10.14.2008

Berlayar ke negri tapis



Melabuhkan rindu bertuan dengan keranuman getir ketakutan kalau ramadhan tak lagi singgah di depan rumah, apalagi lebaran yang senyap. rumah kini sudah berbeda nuansa tak lagi penuh dengan kehangatan yang meraja, mungkin sudah sedari lama demikian. memang tak ckup mentarbiahkan diri ke daerah sebrang hanya untuk sebuah ketakutan kekurangan ilmu dan penghasilan. tapi jauh lebih terasa dekat.

Minggu lalu aku pulang kampungku. dengan kepayahan ataupun dengan kemudahan sekalipun kepulangan masih seperti bulir cahaya rona di pagi hari yang mengantongi berribu buit embun pemecah malam yang gelap menghanyutkan.

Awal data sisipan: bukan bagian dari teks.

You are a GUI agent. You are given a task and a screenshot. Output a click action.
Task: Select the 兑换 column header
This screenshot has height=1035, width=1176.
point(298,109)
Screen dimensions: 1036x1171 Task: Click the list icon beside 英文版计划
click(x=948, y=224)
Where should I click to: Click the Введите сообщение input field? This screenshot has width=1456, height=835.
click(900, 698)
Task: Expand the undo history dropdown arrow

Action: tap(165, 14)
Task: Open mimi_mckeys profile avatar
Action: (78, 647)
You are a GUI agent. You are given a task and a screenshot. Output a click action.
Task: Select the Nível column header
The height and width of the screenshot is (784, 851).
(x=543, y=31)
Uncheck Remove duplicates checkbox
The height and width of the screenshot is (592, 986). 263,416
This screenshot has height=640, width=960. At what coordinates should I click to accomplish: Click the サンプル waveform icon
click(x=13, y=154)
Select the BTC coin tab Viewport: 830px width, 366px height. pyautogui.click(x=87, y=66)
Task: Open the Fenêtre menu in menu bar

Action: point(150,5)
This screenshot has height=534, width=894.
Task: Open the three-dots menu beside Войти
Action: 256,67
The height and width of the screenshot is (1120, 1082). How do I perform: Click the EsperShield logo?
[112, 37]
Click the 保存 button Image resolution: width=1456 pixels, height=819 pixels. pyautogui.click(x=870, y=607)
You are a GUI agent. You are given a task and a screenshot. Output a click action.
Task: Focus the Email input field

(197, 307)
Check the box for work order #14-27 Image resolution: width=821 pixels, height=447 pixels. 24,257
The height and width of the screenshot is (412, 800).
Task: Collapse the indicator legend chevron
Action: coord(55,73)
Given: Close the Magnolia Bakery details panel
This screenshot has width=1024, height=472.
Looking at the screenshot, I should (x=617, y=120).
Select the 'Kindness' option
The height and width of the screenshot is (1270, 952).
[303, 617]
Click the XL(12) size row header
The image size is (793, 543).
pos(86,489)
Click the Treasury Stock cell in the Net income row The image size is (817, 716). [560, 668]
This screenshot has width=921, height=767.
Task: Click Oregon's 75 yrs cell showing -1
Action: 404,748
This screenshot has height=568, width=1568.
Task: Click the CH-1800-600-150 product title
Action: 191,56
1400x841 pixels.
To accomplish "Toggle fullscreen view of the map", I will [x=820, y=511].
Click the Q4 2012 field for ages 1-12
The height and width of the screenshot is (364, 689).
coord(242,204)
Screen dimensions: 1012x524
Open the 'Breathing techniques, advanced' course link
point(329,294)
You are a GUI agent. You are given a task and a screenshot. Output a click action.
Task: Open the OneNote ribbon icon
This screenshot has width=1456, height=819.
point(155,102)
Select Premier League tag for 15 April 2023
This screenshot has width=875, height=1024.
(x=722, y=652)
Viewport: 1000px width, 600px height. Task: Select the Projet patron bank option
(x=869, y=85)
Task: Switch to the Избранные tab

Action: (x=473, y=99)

Sesampai di rumah kemarin pada H -5. sambutan senyum sedih serta kebanggaan membaluri wajah keriput dengan tubuh yang kian kisut dimakan usia dunia ini. ummi datang setengah berlari mengejar arah pegangan pintu samping. aku mengendong buntalan hadiah kecil dan ringan di tas ransel hitam yang lumayan besar, maklum aku tak suka kerepotan, jadi hanya membawa satu tas saja sudah cukup untuk selurh muatan.

ternyata benar ramadhan kali ini tak tertuai dengan mesra dan apik mungkin lampung tak bertapis lagi. tapi tetap ku nyalakan api kerinduan disela pertemuan pertama kembali dengan Acak, atung dan mami dan si imut salsa. baru tiba di suguhi dengan aorma rumah yang khas dengan hijau. lalu ya kembali ke rutinitas

sepajang jalan menuju rumah terus kubayangi berapa panjang kesedihan yang akan di esaikan untuk sebuah karangan kehidupan. coba aku ceritakan kemesraan tapi tetap saja mereka menyakan prihal musibah yang kualami di daerah sebrang pandang. sebetulnya jakarta Lampung tak seberapa jauh dari pandangan apalagi dari jangakauan hati taklebih hanya sekitar 12 jam perjalanan, bisa melawatkan tubuh di beranda yang sejuhk di bawah pohon nagka di samping rumah, sayang sekali kemarin nagke tak lagi matang sampai akhirnya harus kembali pulang. pisang khas di belakang rumah. hanya melambai-lambai saja tak mengizin kan aku untuk mecicipi dalam isi kulitnya, sampai dengan kusisahkan kangen untuk mengecup manisnya ditenggorokkan hingga ku sampai kebali kejakarta


siger-siger canggot haka bu hakam
sembah jamo sebatin, sino gawai adat sikam
........................
lelagun yang khas, tapi tetap saja tak terasa, suku jawa lampung di daerah rumahku seperti minyak dan air. karena bergrumbul anatara lampung ya lampung, jawa ya jawa. tapi tempatku itu bekas jajahan , terbagi menjadi devakto-devakto/using-using yang dipisahkan dengan ledeng. sekarang masih tetap sampai ke anak cucuku nanti sepertinya.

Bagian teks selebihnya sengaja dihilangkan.